▸ ACTIVITY
Give the number of lines in these entries that contain "feature", and nothing more.

----

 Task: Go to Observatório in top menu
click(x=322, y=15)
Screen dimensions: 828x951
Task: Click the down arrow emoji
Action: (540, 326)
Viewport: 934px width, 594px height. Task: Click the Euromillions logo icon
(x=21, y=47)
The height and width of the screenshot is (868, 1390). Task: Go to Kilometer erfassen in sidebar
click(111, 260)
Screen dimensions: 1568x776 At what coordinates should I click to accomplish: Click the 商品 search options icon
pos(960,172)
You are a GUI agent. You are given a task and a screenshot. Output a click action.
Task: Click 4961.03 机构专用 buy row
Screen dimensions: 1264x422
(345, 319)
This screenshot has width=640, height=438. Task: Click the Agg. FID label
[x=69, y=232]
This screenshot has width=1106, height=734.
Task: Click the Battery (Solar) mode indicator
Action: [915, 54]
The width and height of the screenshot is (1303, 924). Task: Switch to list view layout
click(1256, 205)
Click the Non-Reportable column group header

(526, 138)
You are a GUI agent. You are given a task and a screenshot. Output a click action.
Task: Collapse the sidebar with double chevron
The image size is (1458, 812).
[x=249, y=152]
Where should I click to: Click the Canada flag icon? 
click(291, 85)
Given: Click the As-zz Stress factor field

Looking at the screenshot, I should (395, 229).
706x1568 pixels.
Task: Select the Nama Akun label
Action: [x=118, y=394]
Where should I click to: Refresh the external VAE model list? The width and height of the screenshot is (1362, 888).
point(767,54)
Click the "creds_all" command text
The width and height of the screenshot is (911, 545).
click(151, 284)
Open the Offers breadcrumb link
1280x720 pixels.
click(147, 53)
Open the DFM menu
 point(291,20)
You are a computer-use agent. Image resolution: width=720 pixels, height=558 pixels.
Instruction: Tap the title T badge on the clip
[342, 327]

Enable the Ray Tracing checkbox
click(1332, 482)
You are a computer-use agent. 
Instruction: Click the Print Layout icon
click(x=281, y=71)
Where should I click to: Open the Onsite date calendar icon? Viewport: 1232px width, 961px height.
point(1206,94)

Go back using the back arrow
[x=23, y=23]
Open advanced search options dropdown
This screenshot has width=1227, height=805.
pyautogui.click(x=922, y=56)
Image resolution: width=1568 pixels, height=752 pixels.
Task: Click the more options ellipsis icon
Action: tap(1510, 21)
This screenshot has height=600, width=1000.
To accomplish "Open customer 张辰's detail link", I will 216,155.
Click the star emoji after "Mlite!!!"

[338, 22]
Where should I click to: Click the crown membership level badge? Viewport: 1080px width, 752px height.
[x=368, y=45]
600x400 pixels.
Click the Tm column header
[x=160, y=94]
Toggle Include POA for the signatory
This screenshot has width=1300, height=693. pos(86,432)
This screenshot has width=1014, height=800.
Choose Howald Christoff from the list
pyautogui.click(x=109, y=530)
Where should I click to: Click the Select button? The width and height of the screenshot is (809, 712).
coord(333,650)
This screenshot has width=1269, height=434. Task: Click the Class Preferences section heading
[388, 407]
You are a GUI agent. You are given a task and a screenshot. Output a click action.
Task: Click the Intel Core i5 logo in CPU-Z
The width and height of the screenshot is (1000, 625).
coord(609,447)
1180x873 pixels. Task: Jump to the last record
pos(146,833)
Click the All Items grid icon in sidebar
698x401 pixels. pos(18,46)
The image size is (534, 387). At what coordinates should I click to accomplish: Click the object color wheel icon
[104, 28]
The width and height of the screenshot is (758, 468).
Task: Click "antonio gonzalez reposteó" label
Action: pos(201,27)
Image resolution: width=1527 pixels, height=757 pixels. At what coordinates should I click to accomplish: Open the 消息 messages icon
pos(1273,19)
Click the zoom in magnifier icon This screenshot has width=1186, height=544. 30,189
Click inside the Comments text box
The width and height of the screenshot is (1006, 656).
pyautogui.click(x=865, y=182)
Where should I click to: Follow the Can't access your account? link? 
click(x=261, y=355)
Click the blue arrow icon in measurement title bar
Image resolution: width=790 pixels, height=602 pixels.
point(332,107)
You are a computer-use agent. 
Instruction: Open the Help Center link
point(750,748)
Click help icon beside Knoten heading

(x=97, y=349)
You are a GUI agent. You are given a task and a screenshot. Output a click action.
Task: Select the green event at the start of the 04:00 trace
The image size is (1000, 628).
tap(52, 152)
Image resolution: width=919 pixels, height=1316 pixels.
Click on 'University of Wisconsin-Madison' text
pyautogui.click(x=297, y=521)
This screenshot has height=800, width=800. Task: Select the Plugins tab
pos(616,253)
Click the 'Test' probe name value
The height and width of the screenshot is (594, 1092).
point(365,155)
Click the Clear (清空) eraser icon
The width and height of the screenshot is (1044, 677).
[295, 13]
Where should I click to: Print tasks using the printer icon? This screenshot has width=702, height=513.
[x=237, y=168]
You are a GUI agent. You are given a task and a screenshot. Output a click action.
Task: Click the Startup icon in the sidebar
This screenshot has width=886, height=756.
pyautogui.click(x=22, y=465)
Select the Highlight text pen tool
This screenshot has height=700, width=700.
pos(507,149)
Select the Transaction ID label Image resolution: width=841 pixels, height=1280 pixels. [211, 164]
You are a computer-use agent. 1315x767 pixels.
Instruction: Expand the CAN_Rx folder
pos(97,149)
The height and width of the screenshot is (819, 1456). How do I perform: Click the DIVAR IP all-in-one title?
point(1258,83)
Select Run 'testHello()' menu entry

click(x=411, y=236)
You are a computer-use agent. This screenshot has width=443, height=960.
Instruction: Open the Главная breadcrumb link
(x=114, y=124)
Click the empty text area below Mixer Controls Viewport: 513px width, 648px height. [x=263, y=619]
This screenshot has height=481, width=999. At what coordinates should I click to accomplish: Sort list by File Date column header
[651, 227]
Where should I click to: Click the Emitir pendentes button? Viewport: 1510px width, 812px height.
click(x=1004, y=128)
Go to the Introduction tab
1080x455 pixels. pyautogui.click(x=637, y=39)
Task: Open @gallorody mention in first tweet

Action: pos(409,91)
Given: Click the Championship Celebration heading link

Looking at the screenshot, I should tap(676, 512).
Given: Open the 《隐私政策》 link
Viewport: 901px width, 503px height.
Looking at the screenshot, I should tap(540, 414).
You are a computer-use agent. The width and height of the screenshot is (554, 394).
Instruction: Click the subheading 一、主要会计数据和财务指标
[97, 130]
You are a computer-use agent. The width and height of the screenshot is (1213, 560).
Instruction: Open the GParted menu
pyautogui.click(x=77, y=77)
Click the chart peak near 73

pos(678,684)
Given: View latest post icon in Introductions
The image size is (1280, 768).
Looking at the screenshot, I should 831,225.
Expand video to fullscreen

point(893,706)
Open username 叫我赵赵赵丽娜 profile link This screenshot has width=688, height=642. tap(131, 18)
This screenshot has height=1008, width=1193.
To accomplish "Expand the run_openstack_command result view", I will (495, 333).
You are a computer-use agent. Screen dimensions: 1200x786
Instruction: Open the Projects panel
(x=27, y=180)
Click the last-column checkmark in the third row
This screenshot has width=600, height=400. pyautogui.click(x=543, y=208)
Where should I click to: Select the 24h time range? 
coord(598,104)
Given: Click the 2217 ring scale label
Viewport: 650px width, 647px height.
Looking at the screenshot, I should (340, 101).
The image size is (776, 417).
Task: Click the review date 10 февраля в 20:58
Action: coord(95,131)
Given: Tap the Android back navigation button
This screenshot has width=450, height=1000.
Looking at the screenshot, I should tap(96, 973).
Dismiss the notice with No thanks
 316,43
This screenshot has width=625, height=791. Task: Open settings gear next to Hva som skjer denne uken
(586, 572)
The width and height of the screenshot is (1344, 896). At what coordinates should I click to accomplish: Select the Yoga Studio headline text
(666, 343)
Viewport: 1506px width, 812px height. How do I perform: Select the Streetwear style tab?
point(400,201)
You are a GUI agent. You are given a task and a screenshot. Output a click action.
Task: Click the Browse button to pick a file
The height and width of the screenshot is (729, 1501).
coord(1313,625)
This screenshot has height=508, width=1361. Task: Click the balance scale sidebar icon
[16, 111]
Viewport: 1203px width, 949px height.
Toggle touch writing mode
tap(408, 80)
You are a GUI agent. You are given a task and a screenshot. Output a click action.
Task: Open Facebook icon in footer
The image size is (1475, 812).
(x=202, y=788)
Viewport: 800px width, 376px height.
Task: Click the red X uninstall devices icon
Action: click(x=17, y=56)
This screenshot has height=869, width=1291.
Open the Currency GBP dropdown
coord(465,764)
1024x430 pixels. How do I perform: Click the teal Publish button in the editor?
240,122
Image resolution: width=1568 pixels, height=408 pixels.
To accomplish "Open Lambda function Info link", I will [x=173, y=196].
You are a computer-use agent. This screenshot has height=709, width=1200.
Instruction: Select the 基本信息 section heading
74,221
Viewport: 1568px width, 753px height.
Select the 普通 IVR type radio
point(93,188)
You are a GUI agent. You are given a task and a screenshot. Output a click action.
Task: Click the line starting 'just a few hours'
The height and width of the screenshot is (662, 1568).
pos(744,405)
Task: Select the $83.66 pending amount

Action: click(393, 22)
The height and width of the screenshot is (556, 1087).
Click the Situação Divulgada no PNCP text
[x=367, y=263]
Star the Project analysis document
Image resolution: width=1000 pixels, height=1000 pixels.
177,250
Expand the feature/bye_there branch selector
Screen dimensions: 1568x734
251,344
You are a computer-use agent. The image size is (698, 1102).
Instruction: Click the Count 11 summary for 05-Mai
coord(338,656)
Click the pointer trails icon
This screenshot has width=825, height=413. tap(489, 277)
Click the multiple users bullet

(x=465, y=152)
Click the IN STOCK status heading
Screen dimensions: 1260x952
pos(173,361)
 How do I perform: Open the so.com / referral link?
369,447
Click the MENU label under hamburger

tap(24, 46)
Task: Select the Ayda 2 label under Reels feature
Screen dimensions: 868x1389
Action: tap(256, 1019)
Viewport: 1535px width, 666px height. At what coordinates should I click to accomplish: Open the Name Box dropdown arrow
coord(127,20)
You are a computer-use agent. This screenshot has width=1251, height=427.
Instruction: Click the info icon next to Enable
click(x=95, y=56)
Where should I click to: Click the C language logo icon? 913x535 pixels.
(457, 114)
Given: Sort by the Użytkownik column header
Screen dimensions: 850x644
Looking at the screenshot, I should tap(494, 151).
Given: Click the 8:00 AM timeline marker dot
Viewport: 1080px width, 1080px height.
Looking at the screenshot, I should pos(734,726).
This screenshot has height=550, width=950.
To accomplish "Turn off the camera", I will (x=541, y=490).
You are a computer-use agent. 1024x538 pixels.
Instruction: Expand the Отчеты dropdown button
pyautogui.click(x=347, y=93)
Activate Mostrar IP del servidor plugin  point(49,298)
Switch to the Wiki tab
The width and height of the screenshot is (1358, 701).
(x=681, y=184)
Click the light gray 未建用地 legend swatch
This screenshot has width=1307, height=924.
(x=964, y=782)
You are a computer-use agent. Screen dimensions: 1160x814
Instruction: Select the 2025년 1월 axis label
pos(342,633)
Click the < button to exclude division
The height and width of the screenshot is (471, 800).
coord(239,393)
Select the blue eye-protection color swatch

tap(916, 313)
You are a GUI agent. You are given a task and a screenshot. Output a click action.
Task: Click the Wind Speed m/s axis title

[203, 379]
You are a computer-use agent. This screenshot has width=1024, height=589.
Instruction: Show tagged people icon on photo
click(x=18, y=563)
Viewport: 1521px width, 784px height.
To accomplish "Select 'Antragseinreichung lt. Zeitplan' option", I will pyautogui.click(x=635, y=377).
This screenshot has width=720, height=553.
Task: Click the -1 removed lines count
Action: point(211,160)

----

▸ TASK OUTPUT
2